▶ _Exercise requirements_
Report each line of the records below that uses the word "grid".

▶ _Available records_
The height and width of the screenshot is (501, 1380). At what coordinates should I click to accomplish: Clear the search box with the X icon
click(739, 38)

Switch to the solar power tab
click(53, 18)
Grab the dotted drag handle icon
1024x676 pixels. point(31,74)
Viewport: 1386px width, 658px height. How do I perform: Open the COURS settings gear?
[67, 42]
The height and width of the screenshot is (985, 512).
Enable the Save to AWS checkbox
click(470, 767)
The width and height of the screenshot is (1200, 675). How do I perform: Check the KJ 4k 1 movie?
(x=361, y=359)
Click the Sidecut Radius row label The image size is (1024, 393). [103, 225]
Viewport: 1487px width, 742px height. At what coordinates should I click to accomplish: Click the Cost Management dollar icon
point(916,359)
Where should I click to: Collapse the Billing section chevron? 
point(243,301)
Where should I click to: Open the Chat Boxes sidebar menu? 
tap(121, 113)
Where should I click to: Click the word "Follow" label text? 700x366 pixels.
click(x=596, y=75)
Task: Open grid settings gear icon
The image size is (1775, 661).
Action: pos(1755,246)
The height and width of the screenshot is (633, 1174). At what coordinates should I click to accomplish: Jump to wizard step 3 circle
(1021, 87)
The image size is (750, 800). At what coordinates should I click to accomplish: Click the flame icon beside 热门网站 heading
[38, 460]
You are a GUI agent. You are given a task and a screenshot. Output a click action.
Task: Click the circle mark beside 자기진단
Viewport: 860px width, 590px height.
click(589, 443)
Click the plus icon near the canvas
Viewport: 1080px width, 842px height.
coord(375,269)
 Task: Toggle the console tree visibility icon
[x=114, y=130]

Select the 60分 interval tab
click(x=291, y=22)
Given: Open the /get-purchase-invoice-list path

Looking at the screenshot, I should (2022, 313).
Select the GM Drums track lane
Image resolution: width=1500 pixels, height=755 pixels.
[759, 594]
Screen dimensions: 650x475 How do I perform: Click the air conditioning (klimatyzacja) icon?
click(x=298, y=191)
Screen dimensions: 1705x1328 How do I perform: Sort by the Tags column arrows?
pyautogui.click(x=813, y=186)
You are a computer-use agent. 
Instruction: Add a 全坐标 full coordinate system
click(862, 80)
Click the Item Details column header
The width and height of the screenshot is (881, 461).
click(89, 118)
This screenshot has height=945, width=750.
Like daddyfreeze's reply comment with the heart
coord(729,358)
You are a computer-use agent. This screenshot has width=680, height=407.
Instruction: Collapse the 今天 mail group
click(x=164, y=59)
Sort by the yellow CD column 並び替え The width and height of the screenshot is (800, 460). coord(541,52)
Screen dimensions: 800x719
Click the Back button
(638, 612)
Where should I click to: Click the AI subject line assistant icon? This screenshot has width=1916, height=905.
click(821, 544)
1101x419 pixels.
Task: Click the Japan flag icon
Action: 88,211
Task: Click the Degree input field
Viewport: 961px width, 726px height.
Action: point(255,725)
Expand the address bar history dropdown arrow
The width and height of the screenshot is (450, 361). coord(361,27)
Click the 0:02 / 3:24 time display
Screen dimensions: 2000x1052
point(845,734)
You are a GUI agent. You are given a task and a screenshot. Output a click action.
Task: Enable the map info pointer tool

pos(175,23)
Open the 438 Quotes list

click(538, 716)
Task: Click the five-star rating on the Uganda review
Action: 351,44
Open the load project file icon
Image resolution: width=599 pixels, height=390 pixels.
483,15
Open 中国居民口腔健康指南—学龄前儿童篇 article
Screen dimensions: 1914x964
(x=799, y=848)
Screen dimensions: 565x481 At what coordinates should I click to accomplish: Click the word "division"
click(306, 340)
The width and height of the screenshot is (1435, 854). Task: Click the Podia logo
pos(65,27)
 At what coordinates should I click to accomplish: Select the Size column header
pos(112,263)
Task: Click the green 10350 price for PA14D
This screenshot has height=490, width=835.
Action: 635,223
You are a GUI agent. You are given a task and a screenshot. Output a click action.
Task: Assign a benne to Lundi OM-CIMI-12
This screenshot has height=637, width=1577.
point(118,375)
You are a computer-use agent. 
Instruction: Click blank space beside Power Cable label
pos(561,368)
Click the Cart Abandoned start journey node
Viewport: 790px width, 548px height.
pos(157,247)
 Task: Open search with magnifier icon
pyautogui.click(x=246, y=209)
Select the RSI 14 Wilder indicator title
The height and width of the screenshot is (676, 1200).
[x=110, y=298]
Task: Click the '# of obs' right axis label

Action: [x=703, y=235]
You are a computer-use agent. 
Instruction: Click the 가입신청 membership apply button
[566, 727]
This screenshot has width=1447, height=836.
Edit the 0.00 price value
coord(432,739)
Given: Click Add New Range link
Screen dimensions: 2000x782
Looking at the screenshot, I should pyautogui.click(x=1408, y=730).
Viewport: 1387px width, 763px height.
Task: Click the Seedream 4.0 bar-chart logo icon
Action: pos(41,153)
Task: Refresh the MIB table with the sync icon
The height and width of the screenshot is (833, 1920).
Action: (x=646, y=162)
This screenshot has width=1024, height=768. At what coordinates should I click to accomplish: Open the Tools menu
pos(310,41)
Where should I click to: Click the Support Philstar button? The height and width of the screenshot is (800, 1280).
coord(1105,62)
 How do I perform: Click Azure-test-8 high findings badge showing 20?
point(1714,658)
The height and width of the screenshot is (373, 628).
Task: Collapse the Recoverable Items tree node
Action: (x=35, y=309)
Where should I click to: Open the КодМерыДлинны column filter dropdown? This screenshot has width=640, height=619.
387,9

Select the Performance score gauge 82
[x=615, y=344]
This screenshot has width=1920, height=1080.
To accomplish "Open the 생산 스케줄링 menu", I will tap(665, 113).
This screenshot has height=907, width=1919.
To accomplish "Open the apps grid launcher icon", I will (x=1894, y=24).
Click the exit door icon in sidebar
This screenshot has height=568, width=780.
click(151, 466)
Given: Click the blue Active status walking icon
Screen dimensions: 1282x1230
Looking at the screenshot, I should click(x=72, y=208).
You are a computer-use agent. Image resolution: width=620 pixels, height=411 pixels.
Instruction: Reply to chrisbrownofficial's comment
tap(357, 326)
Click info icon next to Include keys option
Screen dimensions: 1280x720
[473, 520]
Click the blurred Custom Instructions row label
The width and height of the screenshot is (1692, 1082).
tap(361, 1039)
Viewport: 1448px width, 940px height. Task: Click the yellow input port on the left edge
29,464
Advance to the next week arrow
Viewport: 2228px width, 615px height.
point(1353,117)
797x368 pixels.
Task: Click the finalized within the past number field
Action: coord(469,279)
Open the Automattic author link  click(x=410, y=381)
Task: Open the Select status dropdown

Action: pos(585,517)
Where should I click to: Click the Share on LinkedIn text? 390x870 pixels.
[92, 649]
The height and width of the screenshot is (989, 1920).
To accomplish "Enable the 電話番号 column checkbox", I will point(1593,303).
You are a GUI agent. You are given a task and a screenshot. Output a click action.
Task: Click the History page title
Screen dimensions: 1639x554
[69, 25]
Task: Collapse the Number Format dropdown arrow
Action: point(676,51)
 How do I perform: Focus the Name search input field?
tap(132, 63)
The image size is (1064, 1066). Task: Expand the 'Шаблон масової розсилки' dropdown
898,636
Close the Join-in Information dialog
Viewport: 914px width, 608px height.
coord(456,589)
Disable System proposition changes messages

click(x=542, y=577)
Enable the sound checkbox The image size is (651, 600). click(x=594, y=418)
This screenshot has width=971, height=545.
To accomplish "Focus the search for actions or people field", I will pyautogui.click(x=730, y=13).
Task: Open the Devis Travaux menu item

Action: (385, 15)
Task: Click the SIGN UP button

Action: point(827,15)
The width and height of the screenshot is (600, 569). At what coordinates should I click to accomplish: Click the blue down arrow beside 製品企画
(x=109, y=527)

▶ _Reply_
Task: Open grid settings gear icon
To accomplish "Open the apps grid launcher icon", I will (x=1894, y=24).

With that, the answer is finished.